A United Nations conference this week offers the international community a chance to ban seeds produced using "Terminator" technology before they are commercialized in farmers' fields, an alliance of campaign groups warned Tuesday.
 
The opportunity to put a halt to the development of plants genetically altered to bear sterile seeds, forcing farmers to buy new seeds each planting season, must be seized at the week-long meeting of the UN Convention on Biological Diversity in The Hague, Netherlands, say the groups.
 
"Terminator is immoral because more than 1.4 billion people, mainly poor farmers in poor countries, depend on farm-saved seeds," said Alex Wijeratna of the development charity ActionAid, one of several groups lobbying government delegates at the meeting.
 
Hope Shand, research director for the Canada-based ETC group, which campaigns on conservation and human rights, said she hoped the meeting would "terminate Terminator," which she described as "an anti-farmer technology."
 
At a discussion of the issue Wednesday, the alliance will urge delegates to recommend a ban on commercialization of the seeds and on field testing.
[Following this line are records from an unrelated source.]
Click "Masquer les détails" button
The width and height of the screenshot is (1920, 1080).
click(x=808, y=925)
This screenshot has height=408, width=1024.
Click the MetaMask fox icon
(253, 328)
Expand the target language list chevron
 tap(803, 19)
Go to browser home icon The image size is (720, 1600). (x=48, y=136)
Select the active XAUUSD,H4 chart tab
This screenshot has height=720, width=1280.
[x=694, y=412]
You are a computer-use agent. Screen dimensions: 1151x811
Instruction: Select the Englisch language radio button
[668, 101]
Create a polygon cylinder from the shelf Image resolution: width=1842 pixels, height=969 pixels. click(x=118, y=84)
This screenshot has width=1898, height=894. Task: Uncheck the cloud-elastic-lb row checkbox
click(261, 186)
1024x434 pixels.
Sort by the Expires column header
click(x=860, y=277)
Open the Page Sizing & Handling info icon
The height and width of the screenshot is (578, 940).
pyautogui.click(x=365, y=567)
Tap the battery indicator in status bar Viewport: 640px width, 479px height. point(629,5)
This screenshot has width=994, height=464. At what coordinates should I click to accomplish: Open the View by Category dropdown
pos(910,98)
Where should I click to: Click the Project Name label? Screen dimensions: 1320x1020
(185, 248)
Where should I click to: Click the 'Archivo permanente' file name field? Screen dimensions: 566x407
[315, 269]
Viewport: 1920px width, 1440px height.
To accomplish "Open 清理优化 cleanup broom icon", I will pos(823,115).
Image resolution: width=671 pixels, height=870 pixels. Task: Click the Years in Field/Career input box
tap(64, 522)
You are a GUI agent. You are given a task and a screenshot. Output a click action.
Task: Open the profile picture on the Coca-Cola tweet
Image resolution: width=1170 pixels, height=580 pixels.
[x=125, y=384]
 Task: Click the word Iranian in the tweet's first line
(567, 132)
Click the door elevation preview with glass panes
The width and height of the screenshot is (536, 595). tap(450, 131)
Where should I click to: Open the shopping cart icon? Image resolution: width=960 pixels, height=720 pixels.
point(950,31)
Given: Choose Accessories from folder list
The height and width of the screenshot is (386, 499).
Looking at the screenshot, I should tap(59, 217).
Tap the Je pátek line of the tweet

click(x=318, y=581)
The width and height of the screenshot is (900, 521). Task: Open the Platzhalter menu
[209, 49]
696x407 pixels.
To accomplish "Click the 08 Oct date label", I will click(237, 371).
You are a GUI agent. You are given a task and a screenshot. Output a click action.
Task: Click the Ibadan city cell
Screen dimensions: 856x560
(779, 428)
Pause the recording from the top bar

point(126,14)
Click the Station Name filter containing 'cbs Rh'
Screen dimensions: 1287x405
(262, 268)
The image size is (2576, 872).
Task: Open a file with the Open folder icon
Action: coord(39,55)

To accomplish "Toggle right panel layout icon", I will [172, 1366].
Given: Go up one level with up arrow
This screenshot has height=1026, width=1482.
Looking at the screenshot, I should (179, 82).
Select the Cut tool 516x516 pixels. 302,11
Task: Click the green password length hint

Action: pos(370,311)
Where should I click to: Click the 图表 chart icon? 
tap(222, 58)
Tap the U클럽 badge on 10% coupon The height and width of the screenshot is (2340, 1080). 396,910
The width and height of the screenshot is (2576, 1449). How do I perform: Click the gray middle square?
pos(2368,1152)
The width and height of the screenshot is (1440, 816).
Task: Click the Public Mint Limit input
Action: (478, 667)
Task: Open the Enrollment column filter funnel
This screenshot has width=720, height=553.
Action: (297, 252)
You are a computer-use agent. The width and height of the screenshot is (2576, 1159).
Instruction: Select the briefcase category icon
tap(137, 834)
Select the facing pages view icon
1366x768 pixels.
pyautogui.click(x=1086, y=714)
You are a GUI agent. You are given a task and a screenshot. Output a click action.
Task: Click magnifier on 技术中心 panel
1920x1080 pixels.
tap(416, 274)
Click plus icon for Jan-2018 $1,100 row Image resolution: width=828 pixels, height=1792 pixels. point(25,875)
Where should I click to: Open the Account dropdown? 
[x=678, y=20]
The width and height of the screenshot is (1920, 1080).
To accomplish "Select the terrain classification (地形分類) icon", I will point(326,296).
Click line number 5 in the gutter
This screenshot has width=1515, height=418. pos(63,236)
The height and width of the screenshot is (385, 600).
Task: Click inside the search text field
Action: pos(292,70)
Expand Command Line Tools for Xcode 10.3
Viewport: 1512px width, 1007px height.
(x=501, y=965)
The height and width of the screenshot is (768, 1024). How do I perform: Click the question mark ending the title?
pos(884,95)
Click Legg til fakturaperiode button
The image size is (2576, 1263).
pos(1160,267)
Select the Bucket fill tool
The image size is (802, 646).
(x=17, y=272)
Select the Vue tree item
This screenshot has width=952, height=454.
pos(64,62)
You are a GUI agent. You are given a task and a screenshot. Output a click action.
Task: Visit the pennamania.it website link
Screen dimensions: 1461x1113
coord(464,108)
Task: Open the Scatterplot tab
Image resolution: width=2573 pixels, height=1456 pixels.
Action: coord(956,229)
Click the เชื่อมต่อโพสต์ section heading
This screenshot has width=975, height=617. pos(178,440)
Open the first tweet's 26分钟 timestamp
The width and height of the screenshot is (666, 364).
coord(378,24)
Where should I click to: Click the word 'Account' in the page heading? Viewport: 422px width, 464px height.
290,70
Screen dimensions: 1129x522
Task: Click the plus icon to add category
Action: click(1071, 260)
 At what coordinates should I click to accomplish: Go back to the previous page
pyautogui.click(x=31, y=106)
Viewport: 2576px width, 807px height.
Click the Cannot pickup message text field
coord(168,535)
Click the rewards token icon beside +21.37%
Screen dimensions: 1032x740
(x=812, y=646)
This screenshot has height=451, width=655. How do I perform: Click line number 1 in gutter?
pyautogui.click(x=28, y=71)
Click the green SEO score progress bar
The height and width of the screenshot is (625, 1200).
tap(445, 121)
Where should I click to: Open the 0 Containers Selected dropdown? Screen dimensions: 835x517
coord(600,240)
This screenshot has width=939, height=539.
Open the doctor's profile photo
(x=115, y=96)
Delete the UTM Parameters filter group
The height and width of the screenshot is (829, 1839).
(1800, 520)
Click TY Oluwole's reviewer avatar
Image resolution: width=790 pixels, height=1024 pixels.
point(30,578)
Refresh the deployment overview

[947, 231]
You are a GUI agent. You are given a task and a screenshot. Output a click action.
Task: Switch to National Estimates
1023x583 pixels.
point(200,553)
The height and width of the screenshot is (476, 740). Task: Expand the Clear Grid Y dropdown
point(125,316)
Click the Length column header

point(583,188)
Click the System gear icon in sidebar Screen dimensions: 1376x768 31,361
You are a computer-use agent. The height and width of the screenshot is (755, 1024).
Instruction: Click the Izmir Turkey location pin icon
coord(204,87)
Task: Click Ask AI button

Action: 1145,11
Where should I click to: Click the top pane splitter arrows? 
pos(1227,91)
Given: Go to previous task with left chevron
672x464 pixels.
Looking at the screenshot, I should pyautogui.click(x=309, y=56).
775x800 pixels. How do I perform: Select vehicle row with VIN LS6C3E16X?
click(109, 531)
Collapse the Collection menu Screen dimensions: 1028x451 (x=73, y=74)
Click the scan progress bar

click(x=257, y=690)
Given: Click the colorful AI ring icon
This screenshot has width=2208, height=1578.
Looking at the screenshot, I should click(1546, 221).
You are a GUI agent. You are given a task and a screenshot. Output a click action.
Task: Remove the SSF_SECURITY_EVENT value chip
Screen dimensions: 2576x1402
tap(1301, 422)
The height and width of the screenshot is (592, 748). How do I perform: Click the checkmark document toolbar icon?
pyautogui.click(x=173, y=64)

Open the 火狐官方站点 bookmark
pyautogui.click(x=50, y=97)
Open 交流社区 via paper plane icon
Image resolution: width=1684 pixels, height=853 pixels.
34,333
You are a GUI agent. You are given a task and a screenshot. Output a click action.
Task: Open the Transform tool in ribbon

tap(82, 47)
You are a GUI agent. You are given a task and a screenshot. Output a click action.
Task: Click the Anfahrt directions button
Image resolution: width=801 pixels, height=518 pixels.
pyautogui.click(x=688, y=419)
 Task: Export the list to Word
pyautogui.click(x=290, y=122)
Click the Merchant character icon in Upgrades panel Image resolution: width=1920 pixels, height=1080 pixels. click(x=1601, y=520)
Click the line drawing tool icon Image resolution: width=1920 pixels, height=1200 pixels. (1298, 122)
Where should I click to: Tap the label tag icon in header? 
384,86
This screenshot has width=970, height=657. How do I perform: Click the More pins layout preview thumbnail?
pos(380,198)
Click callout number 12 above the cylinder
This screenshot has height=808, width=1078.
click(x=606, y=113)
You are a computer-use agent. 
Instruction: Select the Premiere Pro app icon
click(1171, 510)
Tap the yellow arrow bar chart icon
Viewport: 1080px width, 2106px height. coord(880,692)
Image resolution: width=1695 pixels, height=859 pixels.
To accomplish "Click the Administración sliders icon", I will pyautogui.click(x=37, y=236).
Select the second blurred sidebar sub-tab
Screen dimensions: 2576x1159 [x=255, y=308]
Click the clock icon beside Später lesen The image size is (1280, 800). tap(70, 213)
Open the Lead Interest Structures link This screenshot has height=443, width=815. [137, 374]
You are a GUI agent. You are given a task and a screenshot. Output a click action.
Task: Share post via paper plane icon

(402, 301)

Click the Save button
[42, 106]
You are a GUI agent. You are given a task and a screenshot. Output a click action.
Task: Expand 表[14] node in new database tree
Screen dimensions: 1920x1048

Recommendations are not legally binding, but Wijeratna says they carry moral force and that seed companies acting against such recommendations would risk controversy and bad publicity.
 
In the wake of widespread public opposition, agribusiness firms Monsanto and Syngenta have promised in the past not to commercialize the seeds, but Francois Meienberg from the Berne Declaration, another campaign group, said several such "gene giants" had continued work on the technology. Biotech company DuPont, for example, was granted a patent for the seed last October, according to Meienberg.
 
India, Pakistan, Ghana, and Panama have taken steps to ban the seeds, which have also been censured by Dr Jacques Diouf, director general of the UN Food and Agriculture Organization.
 
Despite India's approval last month for the commercial farming of genetically modified cotton, campaigners say they hope Indian representatives at the meeting will use their significant political and economic clout to come out strongly against the Terminator principle. Wijeratna said he expected "quite a heated debate."